_Task directions_
Rewrite the court opinion's passage starting with "On January 22, 2009, a" and going on through "60-62, Ex. 10.)", changing "Notice of Default" to "Notice of Delinquency".

_Page_
————
BARRY TED MOSKOWITZ, Chief District Judge.
The parties have filed cross-motions for summary judgment. (Docs. 78, 90.) For the reasons discussed below, the Court
Plaintiff Chauntel Rampp alleges that Defendants, most notably Ocwen Financial Corporation and Ocwen Loan Servicing, LLC (collectively "Ocwen"), wrongfully refused to honor a loan modification agreement Plaintiff entered into with the prior loan servicer, Litton Loan Servicing LP ("Litton"). On September 7, 2005, James and Chauntell Rampp obtained an adjustable rate mortgage in the amount of $400,000.00, secured by a Deed of Trust on the property located at 244 Avalon Drive, Vista, CA 92083 (the "Property"). On the same day, James and Chauntell Rampp obtained a $100,000 loan secured by a second Deed of Trust on the Property. The Deed of Trust and the Note provided the lender with authority to accelerate the loan and commence foreclosure proceedings in the event of default. (Defs.' Exs. 4, 5.)
On January 22, 2009, a Notice of Default was recorded against the Property. (Pl.'s Ex. G.) According to the Notice of Default, the Rampps were in arrears in the amount of $18,956.41. Bankruptcy proceedings, as well as divorce proceedings, ensued shortly thereafter. Plaintiff retained responsibility for payment of the loan after the divorce, and Mr. Rampp transferred his interest in the property to Plaintiff. (Pl.'s Dep. 60-62, Ex. 10.)
————
[Data records]
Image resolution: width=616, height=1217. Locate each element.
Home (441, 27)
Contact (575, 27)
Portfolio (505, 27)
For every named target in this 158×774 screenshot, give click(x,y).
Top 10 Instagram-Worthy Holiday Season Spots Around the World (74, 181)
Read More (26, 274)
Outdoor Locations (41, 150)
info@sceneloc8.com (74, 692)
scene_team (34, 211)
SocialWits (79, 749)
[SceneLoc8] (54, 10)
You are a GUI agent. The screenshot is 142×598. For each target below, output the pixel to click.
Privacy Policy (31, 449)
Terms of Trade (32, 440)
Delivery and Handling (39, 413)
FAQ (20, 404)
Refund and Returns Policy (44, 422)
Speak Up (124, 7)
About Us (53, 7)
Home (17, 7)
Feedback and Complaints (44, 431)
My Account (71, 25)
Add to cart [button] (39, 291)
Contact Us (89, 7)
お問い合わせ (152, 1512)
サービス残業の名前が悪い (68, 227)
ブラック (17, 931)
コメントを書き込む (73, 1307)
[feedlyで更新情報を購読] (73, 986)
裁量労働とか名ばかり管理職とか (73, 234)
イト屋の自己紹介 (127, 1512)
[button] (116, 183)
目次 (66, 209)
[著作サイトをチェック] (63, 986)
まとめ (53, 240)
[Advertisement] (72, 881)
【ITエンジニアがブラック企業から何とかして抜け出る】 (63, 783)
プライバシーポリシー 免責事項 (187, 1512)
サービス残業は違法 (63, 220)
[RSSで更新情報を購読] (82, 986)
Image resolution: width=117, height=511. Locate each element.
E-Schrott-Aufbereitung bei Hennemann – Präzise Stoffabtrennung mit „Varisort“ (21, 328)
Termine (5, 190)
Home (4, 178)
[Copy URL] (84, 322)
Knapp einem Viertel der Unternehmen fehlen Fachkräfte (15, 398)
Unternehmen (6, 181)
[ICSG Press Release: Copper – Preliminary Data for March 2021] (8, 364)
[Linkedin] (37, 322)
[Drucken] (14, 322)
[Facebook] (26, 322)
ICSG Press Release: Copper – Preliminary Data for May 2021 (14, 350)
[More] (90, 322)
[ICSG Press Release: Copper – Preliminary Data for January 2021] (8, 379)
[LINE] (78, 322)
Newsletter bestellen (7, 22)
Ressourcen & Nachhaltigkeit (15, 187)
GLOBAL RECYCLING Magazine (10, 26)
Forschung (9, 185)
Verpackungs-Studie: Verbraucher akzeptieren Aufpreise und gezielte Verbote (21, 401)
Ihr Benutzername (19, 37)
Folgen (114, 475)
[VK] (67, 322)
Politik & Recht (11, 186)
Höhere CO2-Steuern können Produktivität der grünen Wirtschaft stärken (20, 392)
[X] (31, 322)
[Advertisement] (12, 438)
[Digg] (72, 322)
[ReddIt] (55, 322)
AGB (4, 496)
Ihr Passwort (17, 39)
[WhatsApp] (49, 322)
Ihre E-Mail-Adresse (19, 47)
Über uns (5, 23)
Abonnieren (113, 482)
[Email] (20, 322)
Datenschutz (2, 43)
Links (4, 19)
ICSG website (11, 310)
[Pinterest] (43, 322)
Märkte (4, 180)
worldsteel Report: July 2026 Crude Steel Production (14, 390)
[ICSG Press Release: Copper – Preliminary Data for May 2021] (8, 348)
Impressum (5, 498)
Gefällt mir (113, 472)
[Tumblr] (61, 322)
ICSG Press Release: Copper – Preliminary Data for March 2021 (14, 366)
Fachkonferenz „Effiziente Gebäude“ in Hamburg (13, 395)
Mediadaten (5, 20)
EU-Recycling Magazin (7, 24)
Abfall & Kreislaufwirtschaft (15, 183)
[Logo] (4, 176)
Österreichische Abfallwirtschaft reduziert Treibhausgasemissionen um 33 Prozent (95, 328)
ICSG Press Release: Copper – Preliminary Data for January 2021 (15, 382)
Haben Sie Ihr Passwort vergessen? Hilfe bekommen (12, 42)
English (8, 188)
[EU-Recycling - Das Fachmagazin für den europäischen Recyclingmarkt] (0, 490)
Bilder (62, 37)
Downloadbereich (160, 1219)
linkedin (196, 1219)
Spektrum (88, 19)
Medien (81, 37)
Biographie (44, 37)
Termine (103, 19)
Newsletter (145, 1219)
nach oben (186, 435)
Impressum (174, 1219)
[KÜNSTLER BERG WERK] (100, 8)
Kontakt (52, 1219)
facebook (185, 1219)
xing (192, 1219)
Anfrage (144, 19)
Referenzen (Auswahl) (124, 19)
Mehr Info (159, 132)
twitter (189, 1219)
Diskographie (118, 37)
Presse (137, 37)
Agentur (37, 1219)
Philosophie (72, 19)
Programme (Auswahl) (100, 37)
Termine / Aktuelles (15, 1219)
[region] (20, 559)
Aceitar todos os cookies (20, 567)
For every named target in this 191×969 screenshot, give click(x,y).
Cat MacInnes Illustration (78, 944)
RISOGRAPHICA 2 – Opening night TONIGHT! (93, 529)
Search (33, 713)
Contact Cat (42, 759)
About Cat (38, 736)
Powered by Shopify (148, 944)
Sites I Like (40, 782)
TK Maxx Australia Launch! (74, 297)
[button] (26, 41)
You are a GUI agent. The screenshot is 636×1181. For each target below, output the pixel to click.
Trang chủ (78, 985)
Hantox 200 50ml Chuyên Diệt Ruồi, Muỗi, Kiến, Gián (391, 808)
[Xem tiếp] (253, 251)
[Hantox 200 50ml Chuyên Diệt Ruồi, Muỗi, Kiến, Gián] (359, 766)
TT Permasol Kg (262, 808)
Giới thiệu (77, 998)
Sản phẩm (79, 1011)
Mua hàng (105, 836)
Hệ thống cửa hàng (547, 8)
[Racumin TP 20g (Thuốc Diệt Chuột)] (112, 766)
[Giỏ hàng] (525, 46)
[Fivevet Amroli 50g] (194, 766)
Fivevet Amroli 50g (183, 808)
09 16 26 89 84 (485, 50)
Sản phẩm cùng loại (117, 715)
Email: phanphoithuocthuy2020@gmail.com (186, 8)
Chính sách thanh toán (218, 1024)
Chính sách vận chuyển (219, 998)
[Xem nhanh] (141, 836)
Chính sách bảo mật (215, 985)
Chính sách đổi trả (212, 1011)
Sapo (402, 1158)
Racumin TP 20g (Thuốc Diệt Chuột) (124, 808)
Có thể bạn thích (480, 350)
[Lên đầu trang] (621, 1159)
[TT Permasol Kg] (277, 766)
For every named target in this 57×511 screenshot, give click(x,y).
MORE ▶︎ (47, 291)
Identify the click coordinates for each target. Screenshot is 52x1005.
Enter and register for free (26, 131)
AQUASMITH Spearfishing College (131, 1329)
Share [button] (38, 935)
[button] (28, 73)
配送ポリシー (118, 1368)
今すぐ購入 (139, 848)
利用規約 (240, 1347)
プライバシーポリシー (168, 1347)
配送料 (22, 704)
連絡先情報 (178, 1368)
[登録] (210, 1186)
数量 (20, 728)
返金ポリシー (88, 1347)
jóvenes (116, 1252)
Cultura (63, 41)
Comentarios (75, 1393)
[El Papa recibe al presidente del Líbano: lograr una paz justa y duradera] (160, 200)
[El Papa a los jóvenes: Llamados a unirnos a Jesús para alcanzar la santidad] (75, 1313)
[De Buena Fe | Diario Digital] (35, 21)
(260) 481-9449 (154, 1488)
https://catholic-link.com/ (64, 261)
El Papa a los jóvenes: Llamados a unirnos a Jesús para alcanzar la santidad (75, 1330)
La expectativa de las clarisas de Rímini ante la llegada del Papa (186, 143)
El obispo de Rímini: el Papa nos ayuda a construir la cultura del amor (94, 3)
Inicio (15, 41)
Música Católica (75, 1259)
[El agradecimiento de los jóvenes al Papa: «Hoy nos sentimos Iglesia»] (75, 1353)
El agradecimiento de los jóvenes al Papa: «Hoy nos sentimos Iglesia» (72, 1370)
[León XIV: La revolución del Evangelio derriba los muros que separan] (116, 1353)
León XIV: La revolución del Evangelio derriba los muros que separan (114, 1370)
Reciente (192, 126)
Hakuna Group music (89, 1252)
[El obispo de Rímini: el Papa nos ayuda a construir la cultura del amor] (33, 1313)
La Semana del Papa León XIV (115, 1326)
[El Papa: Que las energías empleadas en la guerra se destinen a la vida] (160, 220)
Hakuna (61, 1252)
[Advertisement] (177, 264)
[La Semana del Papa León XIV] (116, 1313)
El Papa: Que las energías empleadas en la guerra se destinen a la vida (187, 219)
————
_Exercise answer_
On January 22, 2009, a Notice of Delinquency was recorded against the Property. (Pl.'s Ex. G.) According to the Notice of Delinquency, the Rampps were in arrears in the amount of $18,956.41. Bankruptcy proceedings, as well as divorce proceedings, ensued shortly thereafter. Plaintiff retained responsibility for payment of the loan after the divorce, and Mr. Rampp transferred his interest in the property to Plaintiff. (Pl.'s Dep. 60-62, Ex. 10.)